Gender, Generations, and Communism in Central and Eastern Europe and Beyond
Title | Gender, Generations, and Communism in Central and Eastern Europe and Beyond PDF eBook |
Author | Anna Artwińska |
Publisher | Routledge |
Pages | 282 |
Release | 2020-06-03 |
Genre | History |
ISBN | 1000095142 |
Communism in twentieth-century Europe is predominantly narrated as a totalitarian movement and/or regime. This book aims to go beyond this narrative and provide an alternative framework to describe the communist past. This reframing is possible thanks to the concepts of generation and gender, which are used in the book as analytical categories in an intersectional overlap. The publication covers twentieth-century Poland, Czechoslovakia/Czech Republic, the Soviet Union/Russia, former Yugoslavia, Turkish communities in West Germany, Italy, and Cuba (as a comparative point of reference). It provides a theoretical frame and overview chapters on several important gender and generation narratives about communism, anticommunism, and postcommunism. Its starting point is the belief that although methodological reflection on communism, as well as on generations and gender, is conducted extensively in contemporary research, the overlapping of these three terms is still rare. The main focus in the first part is on methodological issues. The second part features studies which depict the possibility of generational-gender interpretations of history. The third part is informed by biographical perspectives. The last part shows how the problem of generations and gender is staged via the medium of literature and how it can be narrated.

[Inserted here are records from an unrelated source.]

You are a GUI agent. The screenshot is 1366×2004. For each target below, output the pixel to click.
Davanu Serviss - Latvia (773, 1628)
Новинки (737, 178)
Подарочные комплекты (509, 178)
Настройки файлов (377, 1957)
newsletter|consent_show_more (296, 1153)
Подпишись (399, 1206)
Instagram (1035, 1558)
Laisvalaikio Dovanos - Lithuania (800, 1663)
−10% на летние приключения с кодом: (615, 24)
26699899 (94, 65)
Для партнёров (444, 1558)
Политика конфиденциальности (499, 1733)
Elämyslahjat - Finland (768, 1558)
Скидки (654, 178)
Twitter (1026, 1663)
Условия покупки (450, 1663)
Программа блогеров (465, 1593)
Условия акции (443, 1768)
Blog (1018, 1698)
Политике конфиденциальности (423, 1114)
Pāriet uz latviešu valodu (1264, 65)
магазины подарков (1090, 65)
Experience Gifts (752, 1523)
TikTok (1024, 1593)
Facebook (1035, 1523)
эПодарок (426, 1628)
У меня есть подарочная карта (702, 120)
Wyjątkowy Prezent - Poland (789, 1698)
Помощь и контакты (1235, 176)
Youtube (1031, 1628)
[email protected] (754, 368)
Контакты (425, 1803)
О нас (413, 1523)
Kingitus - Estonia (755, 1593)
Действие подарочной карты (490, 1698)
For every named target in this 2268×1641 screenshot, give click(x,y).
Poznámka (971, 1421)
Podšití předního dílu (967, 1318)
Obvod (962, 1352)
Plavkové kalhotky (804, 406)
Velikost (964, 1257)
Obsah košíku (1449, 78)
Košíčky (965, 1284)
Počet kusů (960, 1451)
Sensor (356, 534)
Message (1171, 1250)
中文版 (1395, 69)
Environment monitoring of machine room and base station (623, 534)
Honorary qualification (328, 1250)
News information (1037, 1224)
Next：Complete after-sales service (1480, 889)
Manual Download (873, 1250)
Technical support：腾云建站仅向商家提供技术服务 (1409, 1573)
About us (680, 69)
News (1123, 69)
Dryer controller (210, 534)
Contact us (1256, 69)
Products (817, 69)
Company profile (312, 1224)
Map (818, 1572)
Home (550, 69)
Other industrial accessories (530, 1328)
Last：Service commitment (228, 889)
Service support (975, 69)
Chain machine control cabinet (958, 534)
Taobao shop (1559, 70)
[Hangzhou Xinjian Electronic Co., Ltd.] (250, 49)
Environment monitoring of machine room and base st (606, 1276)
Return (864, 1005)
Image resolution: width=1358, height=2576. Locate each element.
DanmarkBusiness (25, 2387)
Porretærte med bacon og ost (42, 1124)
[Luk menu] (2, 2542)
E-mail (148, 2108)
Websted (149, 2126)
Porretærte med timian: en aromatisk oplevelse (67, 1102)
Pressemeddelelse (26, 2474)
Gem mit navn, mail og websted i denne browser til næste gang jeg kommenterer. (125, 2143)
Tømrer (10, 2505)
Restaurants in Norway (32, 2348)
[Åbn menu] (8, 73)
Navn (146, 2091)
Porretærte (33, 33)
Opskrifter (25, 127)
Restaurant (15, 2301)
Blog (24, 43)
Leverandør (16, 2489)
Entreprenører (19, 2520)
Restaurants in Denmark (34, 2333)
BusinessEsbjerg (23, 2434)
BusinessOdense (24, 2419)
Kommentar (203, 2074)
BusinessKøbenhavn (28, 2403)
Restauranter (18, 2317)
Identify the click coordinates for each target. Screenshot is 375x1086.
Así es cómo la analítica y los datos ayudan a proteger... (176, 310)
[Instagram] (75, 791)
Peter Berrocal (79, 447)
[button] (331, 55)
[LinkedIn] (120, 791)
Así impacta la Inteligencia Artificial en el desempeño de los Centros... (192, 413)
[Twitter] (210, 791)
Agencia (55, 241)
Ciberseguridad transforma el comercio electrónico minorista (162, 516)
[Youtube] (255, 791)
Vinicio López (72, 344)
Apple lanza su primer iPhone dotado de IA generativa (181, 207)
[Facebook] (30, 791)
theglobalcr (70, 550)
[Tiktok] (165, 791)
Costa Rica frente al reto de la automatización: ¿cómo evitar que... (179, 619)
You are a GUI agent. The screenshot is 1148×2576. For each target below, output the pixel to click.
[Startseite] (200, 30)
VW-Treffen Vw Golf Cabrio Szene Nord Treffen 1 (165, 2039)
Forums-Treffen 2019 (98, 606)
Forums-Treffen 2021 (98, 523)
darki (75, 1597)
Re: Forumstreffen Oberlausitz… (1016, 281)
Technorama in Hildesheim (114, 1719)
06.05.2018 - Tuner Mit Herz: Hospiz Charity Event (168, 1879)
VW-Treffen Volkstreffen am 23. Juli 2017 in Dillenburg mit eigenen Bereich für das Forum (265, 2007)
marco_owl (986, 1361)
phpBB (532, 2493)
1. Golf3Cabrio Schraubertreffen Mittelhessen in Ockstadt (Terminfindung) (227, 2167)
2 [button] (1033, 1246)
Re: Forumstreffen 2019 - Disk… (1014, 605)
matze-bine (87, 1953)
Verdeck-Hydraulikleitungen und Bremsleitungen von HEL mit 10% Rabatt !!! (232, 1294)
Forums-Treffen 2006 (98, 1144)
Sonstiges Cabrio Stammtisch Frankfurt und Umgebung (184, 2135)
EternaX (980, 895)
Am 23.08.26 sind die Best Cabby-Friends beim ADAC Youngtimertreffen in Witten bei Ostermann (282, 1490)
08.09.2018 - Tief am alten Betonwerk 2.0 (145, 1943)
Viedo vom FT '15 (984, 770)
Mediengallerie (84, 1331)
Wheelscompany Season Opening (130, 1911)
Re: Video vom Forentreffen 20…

The Routledge Global History of Feminism
Title | The Routledge Global History of Feminism PDF eBook |
Author | Bonnie G. Smith |
Publisher | Routledge |
Pages | 793 |
Release | 2022-02-21 |
Genre | History |
ISBN | 1000529479 |
Based on the scholarship of a global team of diverse authors, this wide-ranging handbook surveys the history and current status of pro-women thought and activism over millennia. The book traces the complex history of feminism across the globe, presenting its many identities, its heated debates, its racism, discussion of religious belief and values, commitment to social change, and the struggles of women around the world for gender justice. Authors approach past understandings and today’s evolving sense of what feminism or womanism or gender justice are from multiple viewpoints. These perspectives are geographical to highlight commonalities and differences from region to region or nation to nation; they are also chronological suggesting change or continuity from the ancient world to our digital age. Across five parts, authors delve into topics such as colonialism, empire, the arts, labor activism, family, and displacement as the means to take the pulse of feminism from specific vantage points highlighting that there is no single feminist story but rather multiple portraits of a broad cast of activists and thinkers. Comprehensive and properly global, this is the ideal volume for students and scholars of women’s and gender history, women’s studies, social history, political movements and feminism.